DESCRIPTION OF THE TASK » Give back exactly the stretch of data below from the line holding "Given: Click the orange" through the line holding "Click the bell icon next to Notifications", both ends included, and leave the remaining lines out.

(Collected data)
Segment Open
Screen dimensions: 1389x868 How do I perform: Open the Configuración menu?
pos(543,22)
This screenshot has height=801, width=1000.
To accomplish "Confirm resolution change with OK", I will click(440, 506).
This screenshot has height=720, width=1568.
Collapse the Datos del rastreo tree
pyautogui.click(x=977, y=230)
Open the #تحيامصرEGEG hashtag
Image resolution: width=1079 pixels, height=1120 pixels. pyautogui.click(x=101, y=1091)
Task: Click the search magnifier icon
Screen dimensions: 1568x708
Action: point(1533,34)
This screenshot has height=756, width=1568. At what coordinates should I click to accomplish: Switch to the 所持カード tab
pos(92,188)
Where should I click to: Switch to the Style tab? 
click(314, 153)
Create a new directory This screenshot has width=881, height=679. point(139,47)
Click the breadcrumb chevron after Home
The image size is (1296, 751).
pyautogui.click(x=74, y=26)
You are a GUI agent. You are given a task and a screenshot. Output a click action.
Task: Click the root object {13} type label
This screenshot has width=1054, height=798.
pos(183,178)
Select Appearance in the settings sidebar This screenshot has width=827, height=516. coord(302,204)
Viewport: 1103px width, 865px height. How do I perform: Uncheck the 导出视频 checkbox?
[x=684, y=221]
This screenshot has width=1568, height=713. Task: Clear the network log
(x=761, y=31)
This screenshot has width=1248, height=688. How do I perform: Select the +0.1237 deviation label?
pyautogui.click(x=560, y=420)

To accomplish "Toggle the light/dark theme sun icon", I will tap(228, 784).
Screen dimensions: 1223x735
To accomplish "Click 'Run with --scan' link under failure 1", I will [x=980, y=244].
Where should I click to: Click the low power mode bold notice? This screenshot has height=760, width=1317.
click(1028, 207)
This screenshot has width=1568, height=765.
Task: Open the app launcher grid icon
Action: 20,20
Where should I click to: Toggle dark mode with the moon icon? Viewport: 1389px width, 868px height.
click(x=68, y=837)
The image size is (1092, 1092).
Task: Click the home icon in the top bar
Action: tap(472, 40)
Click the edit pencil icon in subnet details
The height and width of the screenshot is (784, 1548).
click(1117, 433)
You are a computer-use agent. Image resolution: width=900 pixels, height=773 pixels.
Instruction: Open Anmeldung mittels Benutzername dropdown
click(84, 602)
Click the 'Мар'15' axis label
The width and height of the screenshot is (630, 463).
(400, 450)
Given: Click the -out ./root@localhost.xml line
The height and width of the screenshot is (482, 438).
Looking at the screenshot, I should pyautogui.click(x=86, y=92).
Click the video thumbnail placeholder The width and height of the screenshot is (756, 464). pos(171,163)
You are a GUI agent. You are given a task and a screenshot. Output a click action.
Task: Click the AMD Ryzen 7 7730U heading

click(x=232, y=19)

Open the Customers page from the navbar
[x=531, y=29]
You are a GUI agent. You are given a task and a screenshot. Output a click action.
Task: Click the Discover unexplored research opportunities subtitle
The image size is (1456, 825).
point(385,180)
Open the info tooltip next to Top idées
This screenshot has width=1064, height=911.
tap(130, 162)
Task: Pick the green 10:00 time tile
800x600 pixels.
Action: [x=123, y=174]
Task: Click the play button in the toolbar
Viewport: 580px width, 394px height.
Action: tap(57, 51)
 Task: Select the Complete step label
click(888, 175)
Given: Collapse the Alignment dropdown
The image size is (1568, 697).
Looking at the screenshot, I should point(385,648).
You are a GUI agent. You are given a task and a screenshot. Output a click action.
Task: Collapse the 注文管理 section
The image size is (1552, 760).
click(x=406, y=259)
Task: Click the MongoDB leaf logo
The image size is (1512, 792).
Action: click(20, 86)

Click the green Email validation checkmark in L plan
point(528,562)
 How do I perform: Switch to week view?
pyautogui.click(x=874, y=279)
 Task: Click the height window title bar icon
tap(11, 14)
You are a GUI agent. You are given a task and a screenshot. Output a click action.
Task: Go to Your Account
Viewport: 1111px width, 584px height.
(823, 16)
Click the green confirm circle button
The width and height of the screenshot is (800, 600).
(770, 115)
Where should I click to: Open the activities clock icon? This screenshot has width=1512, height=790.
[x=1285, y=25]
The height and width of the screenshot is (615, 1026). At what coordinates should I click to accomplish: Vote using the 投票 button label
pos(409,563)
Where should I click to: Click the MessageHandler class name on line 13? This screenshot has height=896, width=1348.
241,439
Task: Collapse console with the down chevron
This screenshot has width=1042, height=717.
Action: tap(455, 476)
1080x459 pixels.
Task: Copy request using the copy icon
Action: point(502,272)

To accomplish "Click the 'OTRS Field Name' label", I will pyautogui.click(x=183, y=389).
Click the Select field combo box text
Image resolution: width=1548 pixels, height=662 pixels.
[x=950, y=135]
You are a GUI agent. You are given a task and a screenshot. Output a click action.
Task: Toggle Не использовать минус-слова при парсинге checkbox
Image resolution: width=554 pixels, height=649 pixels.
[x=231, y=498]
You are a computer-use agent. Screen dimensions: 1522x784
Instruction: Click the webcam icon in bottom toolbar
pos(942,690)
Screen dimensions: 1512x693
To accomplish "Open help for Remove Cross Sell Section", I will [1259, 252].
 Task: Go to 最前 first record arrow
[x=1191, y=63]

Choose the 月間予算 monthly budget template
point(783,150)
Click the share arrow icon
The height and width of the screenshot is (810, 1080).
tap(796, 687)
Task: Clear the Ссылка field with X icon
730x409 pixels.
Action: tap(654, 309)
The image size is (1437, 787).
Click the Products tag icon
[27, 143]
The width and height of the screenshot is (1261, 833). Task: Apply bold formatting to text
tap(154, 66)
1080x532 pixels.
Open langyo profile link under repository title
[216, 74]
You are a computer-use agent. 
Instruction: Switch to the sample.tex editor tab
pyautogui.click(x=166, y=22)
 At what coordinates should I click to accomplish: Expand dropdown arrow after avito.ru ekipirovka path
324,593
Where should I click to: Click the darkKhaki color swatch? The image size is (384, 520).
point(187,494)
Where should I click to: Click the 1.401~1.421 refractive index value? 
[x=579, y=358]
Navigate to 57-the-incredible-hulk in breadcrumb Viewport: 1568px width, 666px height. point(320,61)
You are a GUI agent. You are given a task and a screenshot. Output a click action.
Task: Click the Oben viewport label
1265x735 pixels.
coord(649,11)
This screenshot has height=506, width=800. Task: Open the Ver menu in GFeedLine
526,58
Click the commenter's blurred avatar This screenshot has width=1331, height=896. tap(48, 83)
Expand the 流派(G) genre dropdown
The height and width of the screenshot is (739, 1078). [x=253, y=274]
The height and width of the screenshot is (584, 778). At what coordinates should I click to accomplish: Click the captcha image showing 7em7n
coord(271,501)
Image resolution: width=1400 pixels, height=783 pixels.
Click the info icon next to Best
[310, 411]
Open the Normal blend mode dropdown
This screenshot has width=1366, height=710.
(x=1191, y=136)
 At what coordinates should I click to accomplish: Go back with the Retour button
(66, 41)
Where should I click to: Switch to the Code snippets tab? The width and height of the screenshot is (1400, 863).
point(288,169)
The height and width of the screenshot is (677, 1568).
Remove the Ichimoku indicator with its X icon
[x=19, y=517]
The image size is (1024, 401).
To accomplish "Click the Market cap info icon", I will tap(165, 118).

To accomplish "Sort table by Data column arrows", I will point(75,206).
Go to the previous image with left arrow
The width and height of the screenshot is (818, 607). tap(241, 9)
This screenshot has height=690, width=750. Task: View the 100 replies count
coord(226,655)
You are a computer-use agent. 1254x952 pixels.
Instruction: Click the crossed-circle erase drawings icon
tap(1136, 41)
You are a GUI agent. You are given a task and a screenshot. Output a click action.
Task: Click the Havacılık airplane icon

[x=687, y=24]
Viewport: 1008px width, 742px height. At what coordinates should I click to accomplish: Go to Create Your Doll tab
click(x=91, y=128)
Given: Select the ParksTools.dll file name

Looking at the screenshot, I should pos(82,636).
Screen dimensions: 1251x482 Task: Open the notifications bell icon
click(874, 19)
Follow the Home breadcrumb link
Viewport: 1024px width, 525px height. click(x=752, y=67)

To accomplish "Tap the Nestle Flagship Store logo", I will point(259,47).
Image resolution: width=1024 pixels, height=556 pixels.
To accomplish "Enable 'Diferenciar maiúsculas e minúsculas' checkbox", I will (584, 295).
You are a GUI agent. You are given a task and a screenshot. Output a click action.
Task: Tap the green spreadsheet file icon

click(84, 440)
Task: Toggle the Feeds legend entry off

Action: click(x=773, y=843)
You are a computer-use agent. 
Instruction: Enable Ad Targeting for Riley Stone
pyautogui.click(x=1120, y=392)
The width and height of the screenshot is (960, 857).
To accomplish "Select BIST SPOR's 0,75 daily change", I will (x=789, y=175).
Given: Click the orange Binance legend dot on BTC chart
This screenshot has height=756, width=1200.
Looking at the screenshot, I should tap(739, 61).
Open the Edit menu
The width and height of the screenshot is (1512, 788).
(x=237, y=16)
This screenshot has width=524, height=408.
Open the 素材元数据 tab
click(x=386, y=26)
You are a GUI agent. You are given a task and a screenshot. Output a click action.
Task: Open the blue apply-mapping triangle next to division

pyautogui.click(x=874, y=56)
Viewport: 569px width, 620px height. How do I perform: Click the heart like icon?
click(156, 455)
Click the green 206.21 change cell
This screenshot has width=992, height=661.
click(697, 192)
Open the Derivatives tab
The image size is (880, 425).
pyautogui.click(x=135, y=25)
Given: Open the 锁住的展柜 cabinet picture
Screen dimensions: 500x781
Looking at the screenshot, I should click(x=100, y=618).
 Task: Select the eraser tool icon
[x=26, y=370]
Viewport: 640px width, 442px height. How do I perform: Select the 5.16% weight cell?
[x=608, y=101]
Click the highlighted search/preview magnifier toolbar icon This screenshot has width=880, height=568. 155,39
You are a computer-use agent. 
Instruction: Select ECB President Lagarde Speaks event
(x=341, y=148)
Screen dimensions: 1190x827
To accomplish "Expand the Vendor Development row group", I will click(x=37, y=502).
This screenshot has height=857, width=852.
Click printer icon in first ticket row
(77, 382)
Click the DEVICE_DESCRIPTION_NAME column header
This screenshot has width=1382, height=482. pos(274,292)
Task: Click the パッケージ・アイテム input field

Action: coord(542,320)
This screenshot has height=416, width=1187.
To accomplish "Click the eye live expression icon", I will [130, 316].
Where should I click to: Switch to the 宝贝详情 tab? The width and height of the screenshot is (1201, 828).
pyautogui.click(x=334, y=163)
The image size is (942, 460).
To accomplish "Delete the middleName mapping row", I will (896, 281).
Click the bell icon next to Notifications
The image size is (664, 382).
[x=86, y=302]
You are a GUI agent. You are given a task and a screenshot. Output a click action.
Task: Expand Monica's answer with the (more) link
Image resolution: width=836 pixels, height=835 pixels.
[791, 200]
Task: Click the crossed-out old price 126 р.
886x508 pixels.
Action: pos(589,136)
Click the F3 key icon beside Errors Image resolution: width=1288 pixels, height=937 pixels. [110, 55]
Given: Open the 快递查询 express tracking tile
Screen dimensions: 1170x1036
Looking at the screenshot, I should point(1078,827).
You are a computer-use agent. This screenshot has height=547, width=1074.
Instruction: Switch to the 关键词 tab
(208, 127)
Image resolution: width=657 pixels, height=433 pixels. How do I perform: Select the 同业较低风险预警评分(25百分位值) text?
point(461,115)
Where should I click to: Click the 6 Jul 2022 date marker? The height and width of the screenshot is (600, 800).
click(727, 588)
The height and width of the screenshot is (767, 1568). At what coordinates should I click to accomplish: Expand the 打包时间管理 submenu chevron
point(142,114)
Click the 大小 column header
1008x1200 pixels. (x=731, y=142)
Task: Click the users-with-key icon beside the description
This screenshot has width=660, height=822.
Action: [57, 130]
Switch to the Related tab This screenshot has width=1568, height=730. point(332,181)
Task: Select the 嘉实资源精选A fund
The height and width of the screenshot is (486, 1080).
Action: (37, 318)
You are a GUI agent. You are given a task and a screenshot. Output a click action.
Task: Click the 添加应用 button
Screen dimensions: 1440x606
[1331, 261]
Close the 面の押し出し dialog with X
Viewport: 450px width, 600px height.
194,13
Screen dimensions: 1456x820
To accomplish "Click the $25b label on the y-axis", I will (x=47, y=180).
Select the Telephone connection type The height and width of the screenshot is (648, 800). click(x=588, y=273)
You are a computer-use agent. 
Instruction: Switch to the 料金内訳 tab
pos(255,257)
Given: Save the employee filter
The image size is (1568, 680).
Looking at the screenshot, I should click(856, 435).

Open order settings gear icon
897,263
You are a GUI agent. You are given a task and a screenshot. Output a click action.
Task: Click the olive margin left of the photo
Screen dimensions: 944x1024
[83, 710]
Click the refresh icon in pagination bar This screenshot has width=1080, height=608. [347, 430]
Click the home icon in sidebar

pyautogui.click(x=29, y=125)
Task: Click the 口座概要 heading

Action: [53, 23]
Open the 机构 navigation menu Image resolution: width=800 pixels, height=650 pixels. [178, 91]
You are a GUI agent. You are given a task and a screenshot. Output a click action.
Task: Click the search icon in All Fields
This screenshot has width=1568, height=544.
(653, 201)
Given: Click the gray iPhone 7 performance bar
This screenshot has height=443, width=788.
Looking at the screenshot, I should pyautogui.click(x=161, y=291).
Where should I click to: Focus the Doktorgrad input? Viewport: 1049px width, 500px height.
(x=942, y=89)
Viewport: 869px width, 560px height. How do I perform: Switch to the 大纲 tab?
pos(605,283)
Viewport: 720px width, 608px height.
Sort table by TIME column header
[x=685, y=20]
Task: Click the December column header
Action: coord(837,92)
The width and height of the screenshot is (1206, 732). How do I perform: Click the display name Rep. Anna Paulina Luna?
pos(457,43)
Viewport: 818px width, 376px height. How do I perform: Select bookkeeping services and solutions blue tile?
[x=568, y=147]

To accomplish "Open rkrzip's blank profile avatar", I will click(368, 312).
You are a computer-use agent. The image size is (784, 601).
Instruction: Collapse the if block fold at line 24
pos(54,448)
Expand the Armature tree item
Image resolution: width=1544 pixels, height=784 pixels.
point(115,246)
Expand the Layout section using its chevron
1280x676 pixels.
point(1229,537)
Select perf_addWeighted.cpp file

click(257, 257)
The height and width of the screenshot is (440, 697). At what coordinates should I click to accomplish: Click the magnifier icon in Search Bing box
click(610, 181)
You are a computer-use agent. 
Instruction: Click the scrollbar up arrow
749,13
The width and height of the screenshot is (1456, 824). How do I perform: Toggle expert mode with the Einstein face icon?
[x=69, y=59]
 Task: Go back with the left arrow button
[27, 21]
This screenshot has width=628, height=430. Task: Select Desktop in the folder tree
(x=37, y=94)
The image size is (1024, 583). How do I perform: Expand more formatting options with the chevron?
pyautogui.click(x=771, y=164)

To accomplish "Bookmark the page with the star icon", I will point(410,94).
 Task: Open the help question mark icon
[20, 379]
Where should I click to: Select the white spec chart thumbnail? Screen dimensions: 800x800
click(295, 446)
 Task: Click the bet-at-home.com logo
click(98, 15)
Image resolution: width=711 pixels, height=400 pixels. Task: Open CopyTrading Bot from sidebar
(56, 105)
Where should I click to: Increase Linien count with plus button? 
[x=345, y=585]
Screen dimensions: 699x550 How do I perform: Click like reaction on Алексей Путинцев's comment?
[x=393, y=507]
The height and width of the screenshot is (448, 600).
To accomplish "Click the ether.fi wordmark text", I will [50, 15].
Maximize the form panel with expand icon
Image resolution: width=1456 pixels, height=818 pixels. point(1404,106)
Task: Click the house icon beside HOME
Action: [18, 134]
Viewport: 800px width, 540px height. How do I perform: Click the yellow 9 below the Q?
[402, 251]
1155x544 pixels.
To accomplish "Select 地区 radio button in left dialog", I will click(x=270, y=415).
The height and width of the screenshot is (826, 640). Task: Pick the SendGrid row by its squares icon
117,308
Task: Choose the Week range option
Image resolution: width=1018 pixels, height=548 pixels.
Segment Closed
OUTPUT FOR THIS EXERCISE »
Given: Click the orange Binance legend dot on BTC chart
This screenshot has height=756, width=1200.
Looking at the screenshot, I should tap(739, 61).
Open the Edit menu
The width and height of the screenshot is (1512, 788).
(x=237, y=16)
This screenshot has width=524, height=408.
Open the 素材元数据 tab
click(x=386, y=26)
You are a GUI agent. You are given a task and a screenshot. Output a click action.
Task: Open the blue apply-mapping triangle next to division

pyautogui.click(x=874, y=56)
Viewport: 569px width, 620px height. How do I perform: Click the heart like icon?
click(156, 455)
Click the green 206.21 change cell
This screenshot has width=992, height=661.
click(697, 192)
Open the Derivatives tab
The image size is (880, 425).
pyautogui.click(x=135, y=25)
Given: Open the 锁住的展柜 cabinet picture
Screen dimensions: 500x781
Looking at the screenshot, I should click(x=100, y=618).
 Task: Select the eraser tool icon
[x=26, y=370]
Viewport: 640px width, 442px height. How do I perform: Select the 5.16% weight cell?
[x=608, y=101]
Click the highlighted search/preview magnifier toolbar icon This screenshot has width=880, height=568. 155,39
You are a computer-use agent. 
Instruction: Select ECB President Lagarde Speaks event
(x=341, y=148)
Screen dimensions: 1190x827
To accomplish "Expand the Vendor Development row group", I will click(x=37, y=502).
This screenshot has height=857, width=852.
Click printer icon in first ticket row
(77, 382)
Click the DEVICE_DESCRIPTION_NAME column header
This screenshot has width=1382, height=482. pos(274,292)
Task: Click the パッケージ・アイテム input field

Action: coord(542,320)
This screenshot has height=416, width=1187.
To accomplish "Click the eye live expression icon", I will [130, 316].
Where should I click to: Switch to the 宝贝详情 tab? The width and height of the screenshot is (1201, 828).
pyautogui.click(x=334, y=163)
The image size is (942, 460).
To accomplish "Delete the middleName mapping row", I will (896, 281).
Click the bell icon next to Notifications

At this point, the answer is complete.